PaisteUser points out MSNBC's coverage as well, according to which the ad-insertion scheme was dropped because of "concerns raised by customers."
...one less complaint I have with Charter (maybe). Almost every Charter customer I've ever talked to has horror stories.
I have no other choice for broadband where I am, so I've just been putting up with it for ~5 years. So I don't want to hear any of this "vote with your wallet" crap.
Geeks like to think that they can ignore politics, you can leave politics alone, but politics won't leave you alone.-rms
No, actually, it isn't.
It's called reality. And making an analogy akin to flying cars is well.... Not reality.
Welcome to the real world. Where actually having a choice is NOT akin to NOT having a choice.
Call it flamebait, call it trolling, call it whatever you want. It's still a fact, if you have more than one or two completely different (companies, technologies, etc), nobody has a monopoly. Granted, it isn't coming over the same cable line or phone line (but, remember, you can get other DSL companies to give you your ISP, but it is still the "phone company" giving you the last mile), but wireless / satellite / cellular technology means you don't HAVE to be tied to the last mile now.
I've used satellite and I've used wireless. WiFi was / is just as good as wired internet for anything except gaming. As is Satellite. The latency is overcome the second information starts to come down.
My wifi location was almost 3 miles from the central node in SoCal. In Oregon, it was 4.5 miles. So, I am speaking real world.
Satellite, I wouldn't want again, just because of the modem / isdn backhaul. BUT, it does work, and if you have no other ISP capable of servicing you, it's higher speed than two cans and a string.
Funny, though, how I'm modded flamebait for stating a fact. There is little to no monopoly on internet in the US of A. Just because you don't like the only company servicing your community in your town in the technology you want doesn't mean there isn't another ballgame or technology around. It might not be as good, but........

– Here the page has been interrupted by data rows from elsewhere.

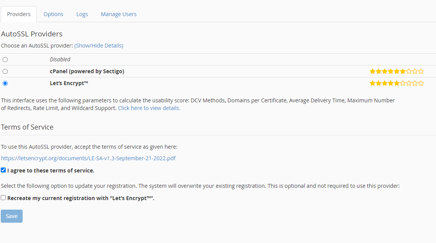Open the 'Click here to view details' link
436x243 pixels.
149,108
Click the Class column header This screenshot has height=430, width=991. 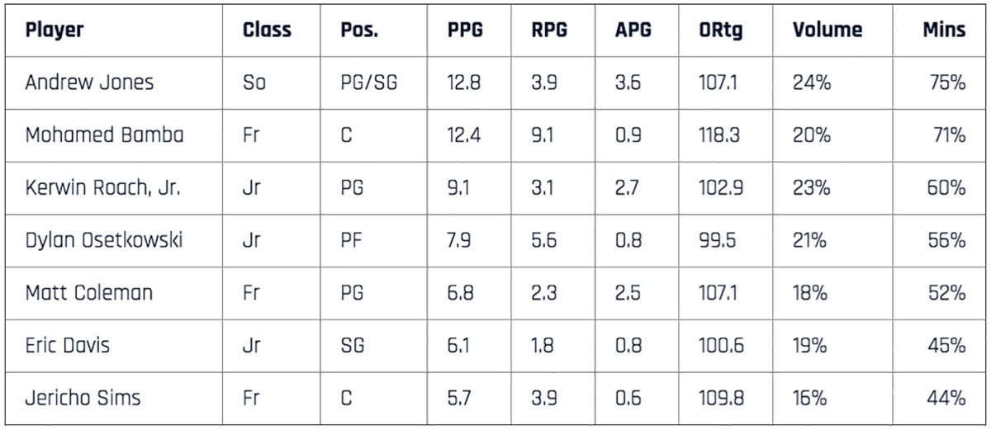click(x=267, y=31)
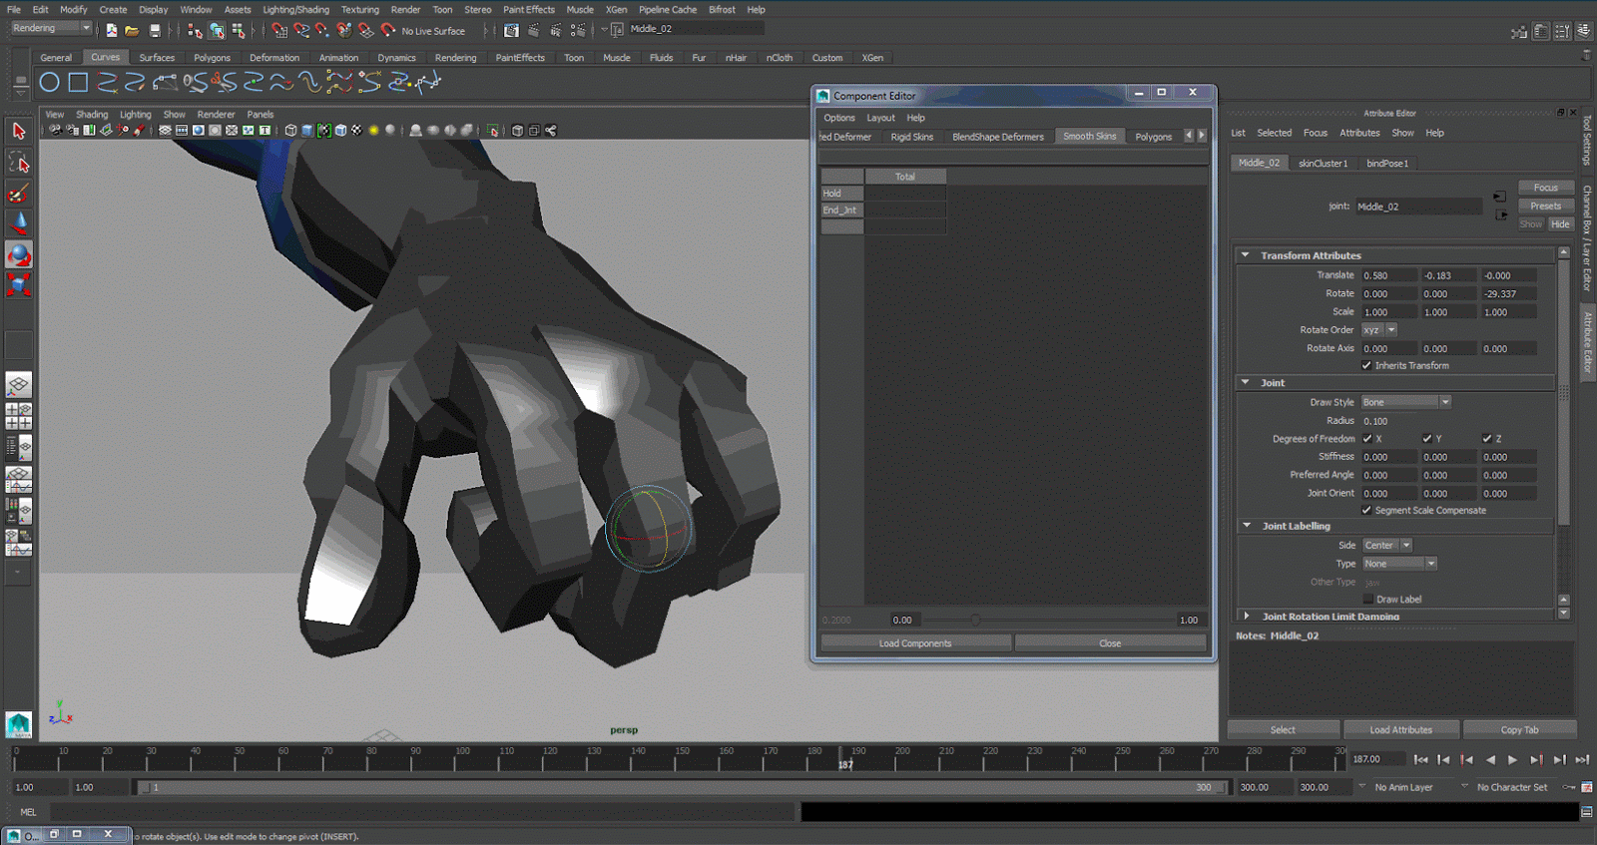Click the Load Components button
Image resolution: width=1597 pixels, height=845 pixels.
pyautogui.click(x=914, y=643)
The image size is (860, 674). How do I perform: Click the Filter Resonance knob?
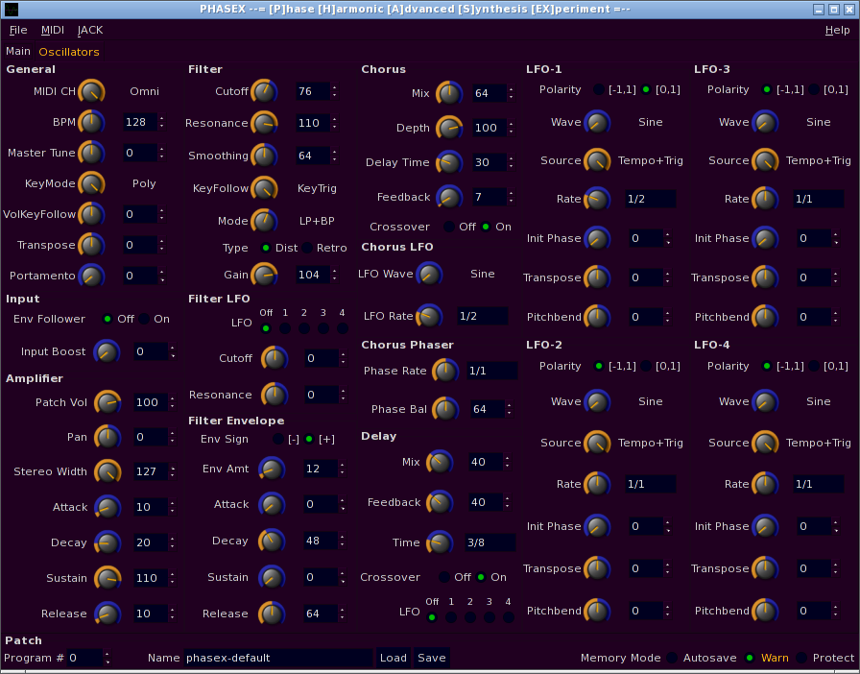pyautogui.click(x=264, y=123)
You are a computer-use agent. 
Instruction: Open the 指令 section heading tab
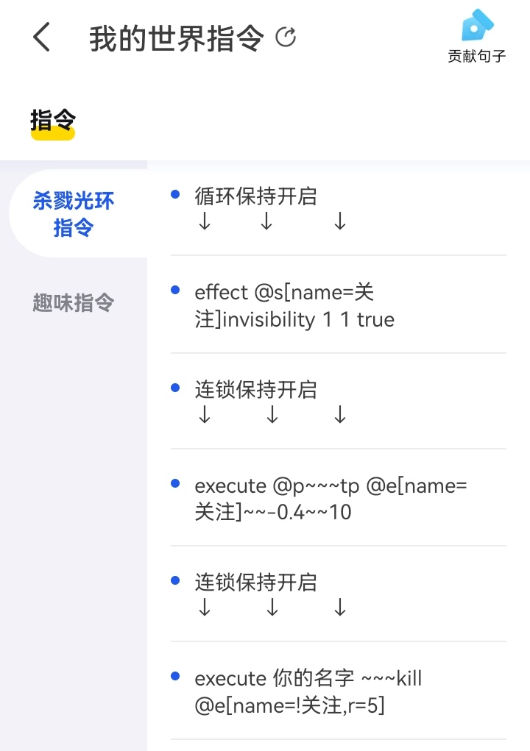tap(53, 120)
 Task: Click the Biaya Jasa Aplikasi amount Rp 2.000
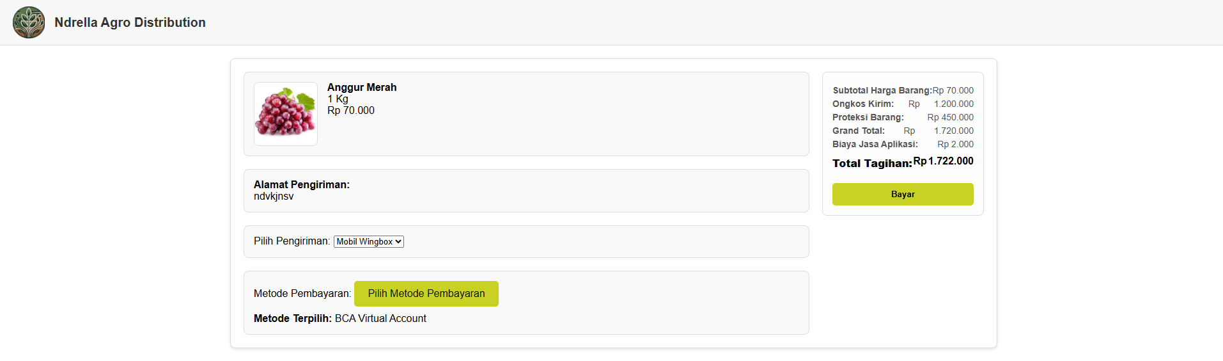(x=956, y=144)
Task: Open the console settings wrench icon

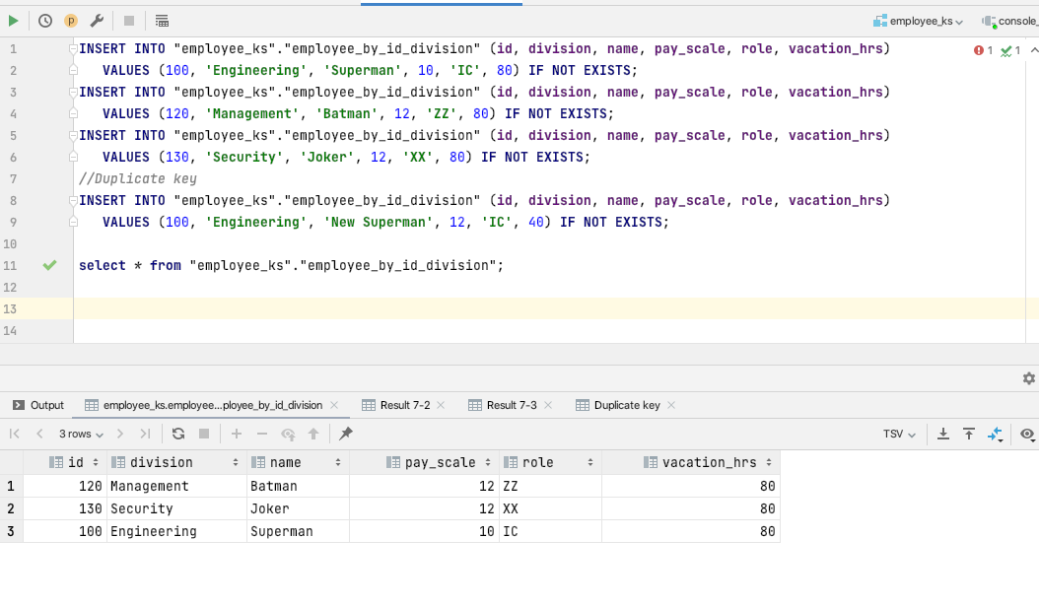Action: point(97,20)
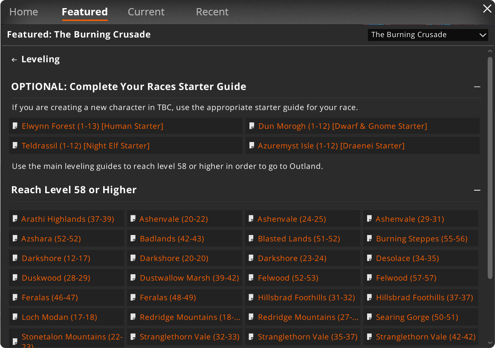Click the guide icon beside Duskwood (28-29)

[15, 278]
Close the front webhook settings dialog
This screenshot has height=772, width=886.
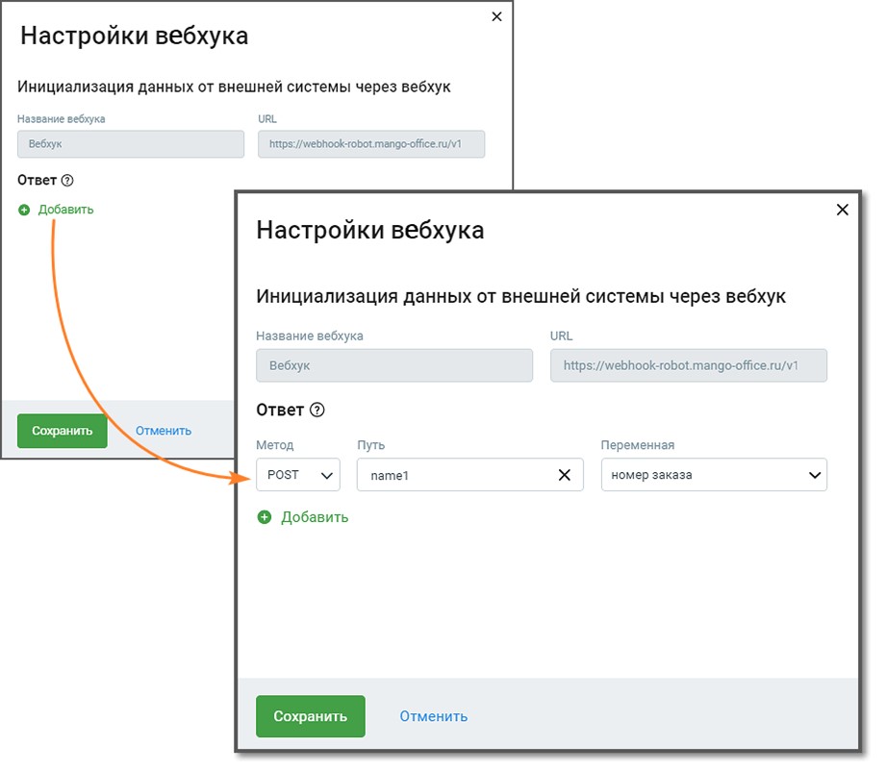click(x=843, y=210)
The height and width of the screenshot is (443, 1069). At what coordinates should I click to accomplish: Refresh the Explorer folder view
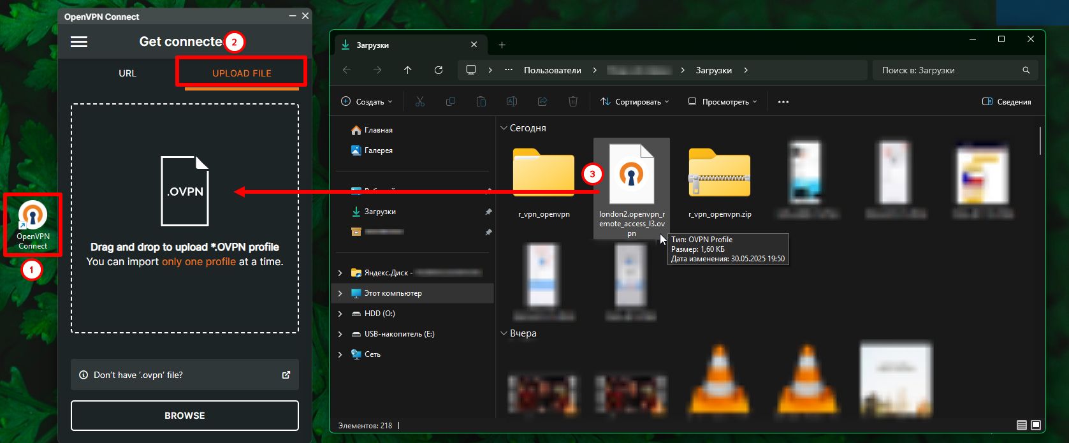point(439,70)
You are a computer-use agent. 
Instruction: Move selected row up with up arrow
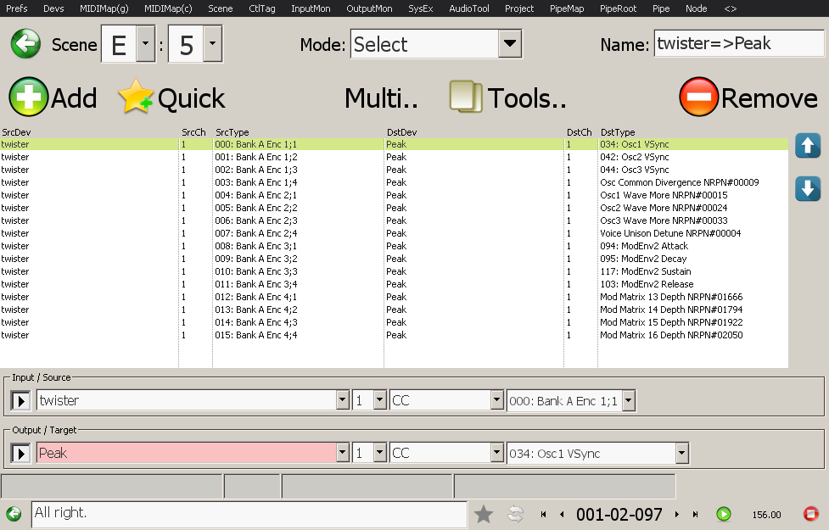[808, 146]
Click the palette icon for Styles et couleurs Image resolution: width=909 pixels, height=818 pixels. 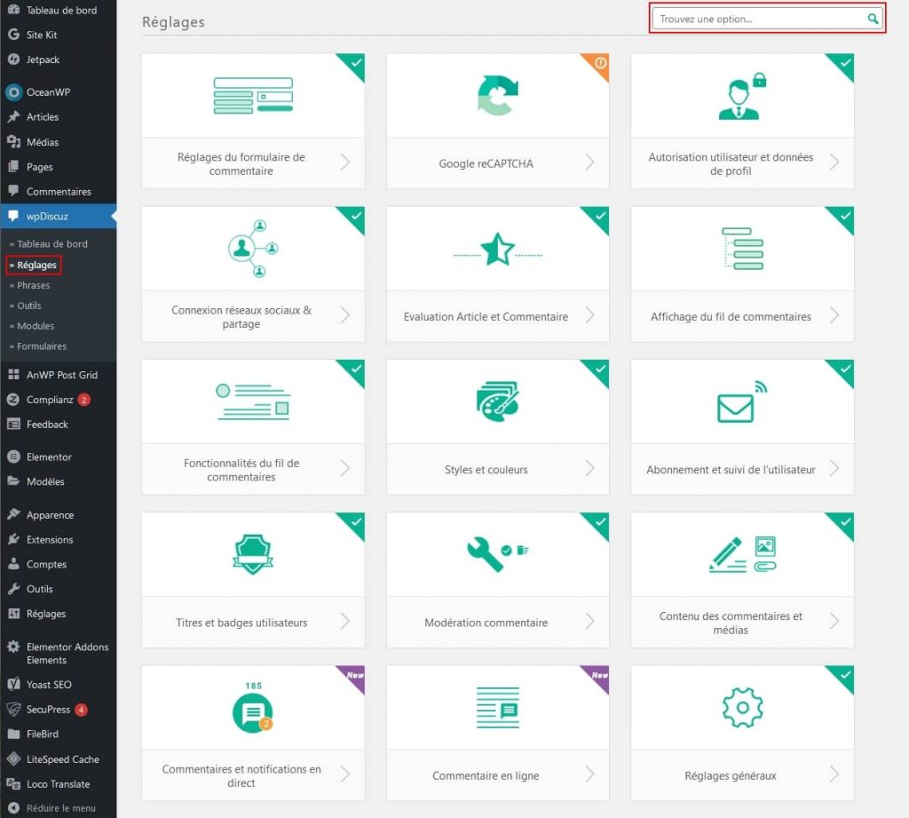[497, 401]
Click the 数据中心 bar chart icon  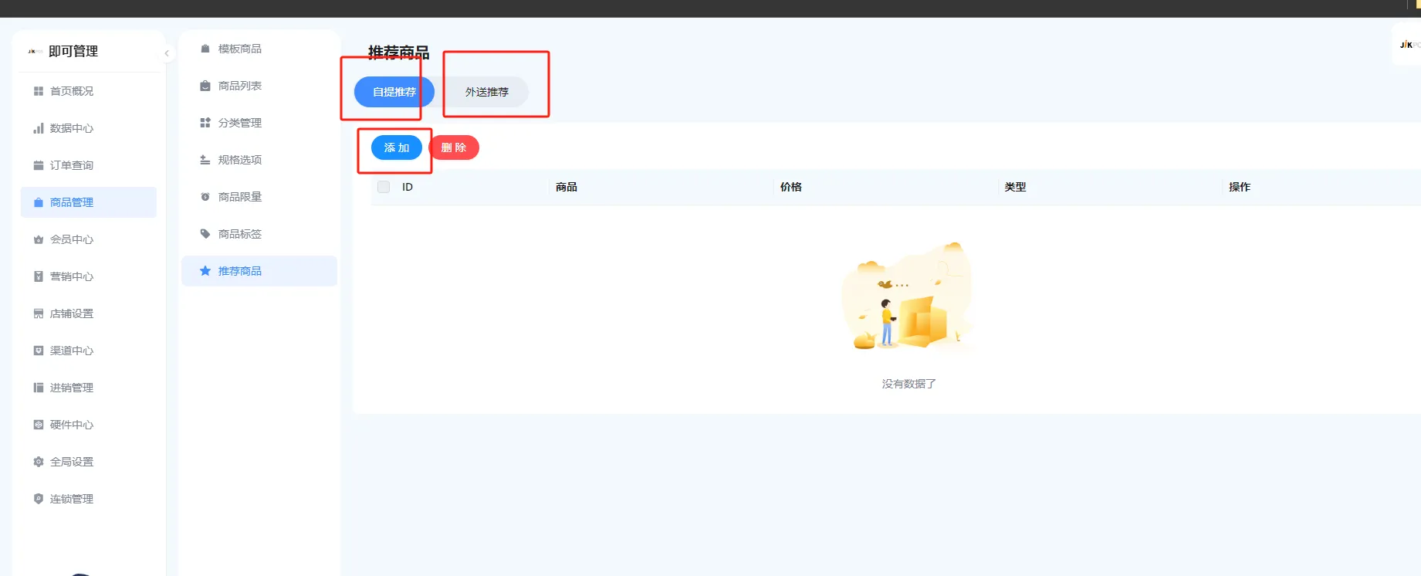[x=39, y=128]
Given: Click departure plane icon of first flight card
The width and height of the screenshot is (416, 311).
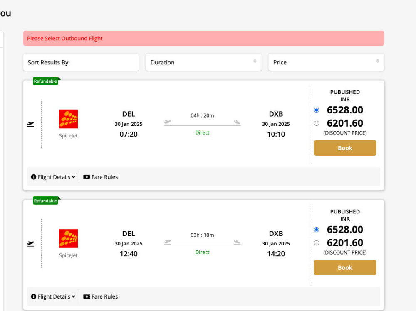Looking at the screenshot, I should [30, 124].
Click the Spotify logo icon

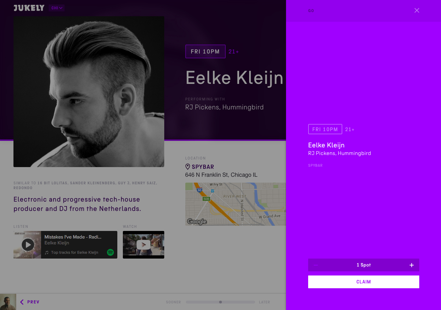point(110,252)
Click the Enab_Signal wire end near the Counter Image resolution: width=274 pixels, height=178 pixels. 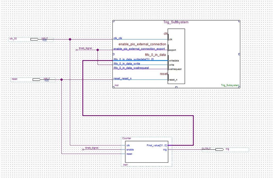pyautogui.click(x=83, y=150)
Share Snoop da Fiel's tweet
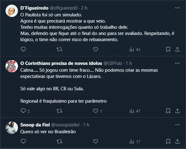The height and width of the screenshot is (149, 186). click(178, 142)
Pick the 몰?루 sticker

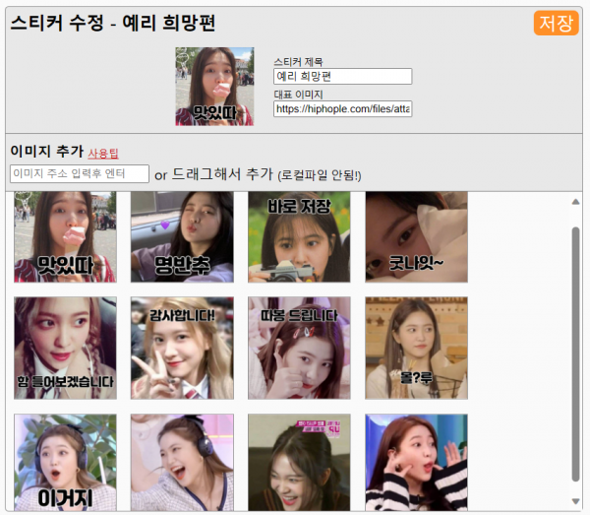tap(416, 348)
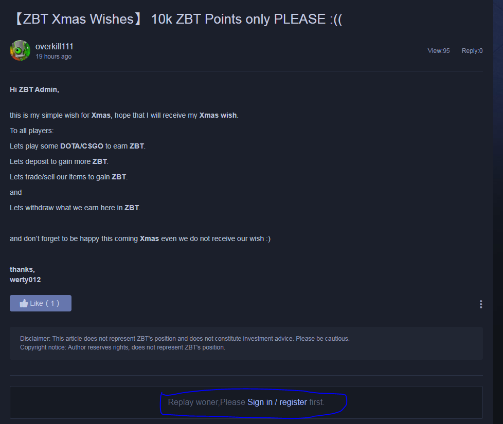Image resolution: width=503 pixels, height=424 pixels.
Task: Click the thumbs-up icon in the Like button
Action: [24, 303]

Truth hurts, and it hurts those who stretch it to fit their own agenda best.... But you can't stretch the truth to be another truth, and a monopoly we don't have, not on the internet. (car analogy: You can choose a bus or a compact, but you will still get to the same store. Or another. I guess we have a monopoly on gas in the USA, eh? Since we only have a handful of gas companies.) Any other idiotic claims of monopoly are referenced to the Rockefeller's and gasoline (specifically Standard Oil).